■ Task details ■
Revise the lines from the one containing "Viewport: 1568px width, 782px" through the end of the material, inclusive, replacing "brand text" with "logo" and changing nothing else. Return only those lines.

■ Raw data ■
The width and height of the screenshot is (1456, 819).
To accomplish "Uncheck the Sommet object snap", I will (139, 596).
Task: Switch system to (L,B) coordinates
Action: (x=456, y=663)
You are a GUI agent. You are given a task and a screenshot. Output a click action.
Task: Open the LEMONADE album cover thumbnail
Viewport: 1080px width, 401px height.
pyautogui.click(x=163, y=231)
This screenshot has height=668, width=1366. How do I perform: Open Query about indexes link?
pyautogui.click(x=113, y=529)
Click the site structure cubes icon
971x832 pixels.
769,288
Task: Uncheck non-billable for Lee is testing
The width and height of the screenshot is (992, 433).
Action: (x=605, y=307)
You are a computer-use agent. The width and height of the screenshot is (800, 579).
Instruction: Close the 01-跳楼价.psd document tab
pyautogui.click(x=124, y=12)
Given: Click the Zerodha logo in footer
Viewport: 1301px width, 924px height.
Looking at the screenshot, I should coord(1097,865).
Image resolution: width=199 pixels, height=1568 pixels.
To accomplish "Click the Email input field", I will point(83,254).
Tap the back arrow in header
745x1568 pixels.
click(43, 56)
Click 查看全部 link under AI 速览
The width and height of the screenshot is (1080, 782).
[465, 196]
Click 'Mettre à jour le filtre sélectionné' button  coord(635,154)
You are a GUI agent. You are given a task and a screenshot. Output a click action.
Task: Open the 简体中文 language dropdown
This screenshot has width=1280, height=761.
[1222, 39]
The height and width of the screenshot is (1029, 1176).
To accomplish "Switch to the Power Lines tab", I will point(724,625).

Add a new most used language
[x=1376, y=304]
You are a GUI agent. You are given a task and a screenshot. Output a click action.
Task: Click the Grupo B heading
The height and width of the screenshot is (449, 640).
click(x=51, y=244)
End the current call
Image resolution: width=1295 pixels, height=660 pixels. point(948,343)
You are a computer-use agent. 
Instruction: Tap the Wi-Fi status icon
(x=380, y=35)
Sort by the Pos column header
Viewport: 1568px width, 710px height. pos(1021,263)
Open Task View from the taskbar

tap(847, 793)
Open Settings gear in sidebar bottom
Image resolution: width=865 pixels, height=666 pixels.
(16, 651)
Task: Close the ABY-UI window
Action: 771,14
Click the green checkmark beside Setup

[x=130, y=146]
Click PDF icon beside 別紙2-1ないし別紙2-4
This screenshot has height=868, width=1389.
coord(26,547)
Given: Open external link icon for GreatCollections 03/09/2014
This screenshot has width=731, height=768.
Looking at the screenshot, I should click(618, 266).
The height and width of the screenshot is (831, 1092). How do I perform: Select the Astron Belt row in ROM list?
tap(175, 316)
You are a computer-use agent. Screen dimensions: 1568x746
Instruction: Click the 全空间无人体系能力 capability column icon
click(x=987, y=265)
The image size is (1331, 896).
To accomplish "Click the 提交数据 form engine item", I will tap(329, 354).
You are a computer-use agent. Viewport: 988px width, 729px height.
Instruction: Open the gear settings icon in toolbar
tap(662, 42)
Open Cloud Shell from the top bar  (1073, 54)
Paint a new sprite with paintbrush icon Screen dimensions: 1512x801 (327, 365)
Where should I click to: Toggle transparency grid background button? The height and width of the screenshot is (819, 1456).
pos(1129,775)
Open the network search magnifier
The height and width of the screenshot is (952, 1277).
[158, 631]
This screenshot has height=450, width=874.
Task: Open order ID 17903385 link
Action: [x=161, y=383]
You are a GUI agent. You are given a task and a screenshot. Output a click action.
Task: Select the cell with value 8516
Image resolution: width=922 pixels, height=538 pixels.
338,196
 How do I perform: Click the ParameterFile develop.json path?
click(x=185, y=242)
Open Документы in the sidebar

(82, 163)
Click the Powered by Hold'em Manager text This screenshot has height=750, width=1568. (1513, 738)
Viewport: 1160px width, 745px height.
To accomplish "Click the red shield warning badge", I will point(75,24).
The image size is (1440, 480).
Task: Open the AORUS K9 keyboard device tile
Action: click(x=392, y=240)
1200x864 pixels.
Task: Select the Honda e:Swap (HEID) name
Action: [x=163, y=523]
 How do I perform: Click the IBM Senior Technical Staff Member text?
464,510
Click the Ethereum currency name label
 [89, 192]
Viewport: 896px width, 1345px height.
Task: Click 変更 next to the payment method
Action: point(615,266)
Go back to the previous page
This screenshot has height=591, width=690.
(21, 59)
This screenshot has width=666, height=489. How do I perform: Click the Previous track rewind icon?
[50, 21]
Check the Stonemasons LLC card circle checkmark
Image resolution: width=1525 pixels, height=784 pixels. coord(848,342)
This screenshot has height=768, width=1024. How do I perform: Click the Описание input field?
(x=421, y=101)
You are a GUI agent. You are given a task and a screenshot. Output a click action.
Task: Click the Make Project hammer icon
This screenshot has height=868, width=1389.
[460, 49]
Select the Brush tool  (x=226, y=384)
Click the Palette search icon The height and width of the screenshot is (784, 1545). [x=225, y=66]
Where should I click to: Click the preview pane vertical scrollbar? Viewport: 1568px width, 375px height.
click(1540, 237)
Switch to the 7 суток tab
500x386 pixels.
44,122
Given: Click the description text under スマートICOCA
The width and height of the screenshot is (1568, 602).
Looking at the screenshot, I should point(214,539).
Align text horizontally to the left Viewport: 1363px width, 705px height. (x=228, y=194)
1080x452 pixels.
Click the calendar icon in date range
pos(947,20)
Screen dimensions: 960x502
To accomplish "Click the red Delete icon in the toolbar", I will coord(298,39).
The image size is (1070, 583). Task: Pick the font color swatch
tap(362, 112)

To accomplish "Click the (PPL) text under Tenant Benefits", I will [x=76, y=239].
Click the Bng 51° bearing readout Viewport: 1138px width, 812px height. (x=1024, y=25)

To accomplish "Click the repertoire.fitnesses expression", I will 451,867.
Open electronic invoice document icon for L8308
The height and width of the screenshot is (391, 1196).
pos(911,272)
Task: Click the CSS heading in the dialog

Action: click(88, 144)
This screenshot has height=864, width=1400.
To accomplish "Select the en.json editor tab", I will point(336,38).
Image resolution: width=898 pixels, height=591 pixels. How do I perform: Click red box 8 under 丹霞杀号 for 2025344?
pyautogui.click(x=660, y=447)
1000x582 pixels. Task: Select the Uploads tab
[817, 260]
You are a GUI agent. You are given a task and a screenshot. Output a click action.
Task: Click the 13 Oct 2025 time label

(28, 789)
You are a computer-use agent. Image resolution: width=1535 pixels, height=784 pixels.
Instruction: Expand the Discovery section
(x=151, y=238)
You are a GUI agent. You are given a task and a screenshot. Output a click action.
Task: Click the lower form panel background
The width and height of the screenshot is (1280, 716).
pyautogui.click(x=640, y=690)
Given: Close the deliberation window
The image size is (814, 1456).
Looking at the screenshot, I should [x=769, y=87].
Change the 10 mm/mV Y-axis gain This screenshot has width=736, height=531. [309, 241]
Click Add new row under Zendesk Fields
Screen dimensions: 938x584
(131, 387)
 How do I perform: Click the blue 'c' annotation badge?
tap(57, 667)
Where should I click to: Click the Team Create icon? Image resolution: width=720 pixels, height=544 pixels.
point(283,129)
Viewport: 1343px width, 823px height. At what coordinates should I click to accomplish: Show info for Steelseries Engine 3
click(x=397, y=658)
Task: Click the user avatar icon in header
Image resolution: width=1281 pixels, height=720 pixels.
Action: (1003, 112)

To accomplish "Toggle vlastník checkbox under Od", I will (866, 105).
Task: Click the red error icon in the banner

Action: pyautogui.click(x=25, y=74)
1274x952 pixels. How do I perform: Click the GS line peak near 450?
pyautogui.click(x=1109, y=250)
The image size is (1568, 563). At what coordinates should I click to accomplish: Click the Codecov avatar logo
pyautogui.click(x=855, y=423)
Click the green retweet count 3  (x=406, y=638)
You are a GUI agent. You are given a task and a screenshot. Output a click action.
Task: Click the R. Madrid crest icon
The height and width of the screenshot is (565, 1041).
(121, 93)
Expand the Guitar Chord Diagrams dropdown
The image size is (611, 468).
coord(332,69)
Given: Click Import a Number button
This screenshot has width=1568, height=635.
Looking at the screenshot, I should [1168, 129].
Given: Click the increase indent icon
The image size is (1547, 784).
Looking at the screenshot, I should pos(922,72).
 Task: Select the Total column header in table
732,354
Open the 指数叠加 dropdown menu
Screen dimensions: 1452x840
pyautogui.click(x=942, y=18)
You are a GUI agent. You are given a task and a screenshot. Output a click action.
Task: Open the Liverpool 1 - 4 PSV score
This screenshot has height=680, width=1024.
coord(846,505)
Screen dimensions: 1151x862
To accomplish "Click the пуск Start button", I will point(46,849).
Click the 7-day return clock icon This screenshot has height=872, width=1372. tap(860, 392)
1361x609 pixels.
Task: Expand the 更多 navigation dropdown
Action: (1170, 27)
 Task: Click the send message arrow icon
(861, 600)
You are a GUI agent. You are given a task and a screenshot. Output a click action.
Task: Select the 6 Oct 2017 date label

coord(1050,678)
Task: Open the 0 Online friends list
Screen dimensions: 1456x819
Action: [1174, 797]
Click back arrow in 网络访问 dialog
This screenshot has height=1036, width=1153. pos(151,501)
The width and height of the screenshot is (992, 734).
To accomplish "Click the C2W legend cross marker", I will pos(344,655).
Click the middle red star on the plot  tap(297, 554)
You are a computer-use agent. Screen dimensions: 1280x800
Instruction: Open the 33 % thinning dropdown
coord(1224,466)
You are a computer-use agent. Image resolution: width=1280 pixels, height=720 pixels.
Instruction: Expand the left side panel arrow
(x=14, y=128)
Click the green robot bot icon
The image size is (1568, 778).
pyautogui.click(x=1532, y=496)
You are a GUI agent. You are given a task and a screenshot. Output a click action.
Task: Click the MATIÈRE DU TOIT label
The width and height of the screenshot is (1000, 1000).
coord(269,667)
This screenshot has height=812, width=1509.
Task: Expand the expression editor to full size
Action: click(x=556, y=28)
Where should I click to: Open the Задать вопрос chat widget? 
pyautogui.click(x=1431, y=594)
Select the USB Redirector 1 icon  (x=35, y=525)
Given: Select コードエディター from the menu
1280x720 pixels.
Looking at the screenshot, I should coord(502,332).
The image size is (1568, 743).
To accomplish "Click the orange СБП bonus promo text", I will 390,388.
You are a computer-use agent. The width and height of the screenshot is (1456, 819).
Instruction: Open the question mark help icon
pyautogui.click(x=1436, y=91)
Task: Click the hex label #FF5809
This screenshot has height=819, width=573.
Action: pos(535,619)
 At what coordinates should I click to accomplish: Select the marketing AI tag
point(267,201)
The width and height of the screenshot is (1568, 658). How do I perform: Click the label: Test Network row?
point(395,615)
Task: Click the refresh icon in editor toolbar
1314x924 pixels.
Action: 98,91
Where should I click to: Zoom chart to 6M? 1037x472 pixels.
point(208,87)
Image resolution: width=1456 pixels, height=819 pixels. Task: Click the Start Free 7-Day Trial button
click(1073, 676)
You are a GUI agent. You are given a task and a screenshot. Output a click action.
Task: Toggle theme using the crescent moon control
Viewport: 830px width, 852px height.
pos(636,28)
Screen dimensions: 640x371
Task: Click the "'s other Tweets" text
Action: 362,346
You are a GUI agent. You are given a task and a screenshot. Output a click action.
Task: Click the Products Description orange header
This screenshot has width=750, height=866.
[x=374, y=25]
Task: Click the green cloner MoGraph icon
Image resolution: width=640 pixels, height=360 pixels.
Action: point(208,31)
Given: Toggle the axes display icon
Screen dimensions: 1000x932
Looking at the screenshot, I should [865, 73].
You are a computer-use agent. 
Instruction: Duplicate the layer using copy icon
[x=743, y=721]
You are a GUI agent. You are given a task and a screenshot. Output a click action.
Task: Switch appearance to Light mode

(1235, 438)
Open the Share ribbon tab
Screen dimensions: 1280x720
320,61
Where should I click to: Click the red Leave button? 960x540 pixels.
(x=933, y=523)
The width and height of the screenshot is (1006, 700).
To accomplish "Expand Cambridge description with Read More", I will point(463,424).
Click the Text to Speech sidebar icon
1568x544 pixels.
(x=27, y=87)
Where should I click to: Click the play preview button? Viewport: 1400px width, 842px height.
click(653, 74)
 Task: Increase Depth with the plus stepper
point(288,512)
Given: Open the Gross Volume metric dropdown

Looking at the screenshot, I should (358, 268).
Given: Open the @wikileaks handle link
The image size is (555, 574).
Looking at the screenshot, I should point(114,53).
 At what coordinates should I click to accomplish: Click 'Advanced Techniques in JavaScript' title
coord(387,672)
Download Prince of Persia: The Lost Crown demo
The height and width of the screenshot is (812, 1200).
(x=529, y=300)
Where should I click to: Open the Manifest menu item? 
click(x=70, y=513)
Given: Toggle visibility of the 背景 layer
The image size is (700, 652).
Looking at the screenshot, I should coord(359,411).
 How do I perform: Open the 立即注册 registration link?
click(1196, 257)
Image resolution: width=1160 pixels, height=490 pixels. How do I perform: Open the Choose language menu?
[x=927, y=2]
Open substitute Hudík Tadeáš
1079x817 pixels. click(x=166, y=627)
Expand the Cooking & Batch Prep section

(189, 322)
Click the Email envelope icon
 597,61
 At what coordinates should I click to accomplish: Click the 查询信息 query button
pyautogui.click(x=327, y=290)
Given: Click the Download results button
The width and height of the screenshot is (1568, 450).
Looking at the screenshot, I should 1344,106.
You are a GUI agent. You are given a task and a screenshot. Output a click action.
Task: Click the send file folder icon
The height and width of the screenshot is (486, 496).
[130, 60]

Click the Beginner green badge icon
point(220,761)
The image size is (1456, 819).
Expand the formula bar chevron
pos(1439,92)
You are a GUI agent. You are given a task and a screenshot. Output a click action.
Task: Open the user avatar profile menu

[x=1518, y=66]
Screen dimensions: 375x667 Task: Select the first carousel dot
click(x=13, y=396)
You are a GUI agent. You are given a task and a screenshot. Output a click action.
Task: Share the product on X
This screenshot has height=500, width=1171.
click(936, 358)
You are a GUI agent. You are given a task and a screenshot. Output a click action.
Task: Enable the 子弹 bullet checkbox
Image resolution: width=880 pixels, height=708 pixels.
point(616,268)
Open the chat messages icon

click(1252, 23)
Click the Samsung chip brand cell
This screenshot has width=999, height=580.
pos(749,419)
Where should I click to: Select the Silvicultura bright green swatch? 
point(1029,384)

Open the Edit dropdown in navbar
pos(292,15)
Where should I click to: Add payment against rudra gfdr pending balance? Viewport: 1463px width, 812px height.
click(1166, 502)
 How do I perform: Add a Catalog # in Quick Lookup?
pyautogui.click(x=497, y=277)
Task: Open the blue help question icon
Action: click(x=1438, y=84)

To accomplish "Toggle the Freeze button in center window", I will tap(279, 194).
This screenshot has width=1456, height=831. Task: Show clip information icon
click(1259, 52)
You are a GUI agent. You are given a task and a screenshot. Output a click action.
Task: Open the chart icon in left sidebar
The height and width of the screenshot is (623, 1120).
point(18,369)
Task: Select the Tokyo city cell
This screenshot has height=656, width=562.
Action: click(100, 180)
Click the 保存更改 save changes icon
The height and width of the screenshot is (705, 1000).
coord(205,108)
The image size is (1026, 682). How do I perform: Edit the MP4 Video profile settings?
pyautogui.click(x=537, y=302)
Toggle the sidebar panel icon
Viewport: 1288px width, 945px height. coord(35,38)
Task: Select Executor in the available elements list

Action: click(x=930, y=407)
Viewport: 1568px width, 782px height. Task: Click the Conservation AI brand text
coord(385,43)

■ Solution for this problem ■
Viewport: 1568px width, 782px height. Task: Click the Conservation AI logo
coord(385,43)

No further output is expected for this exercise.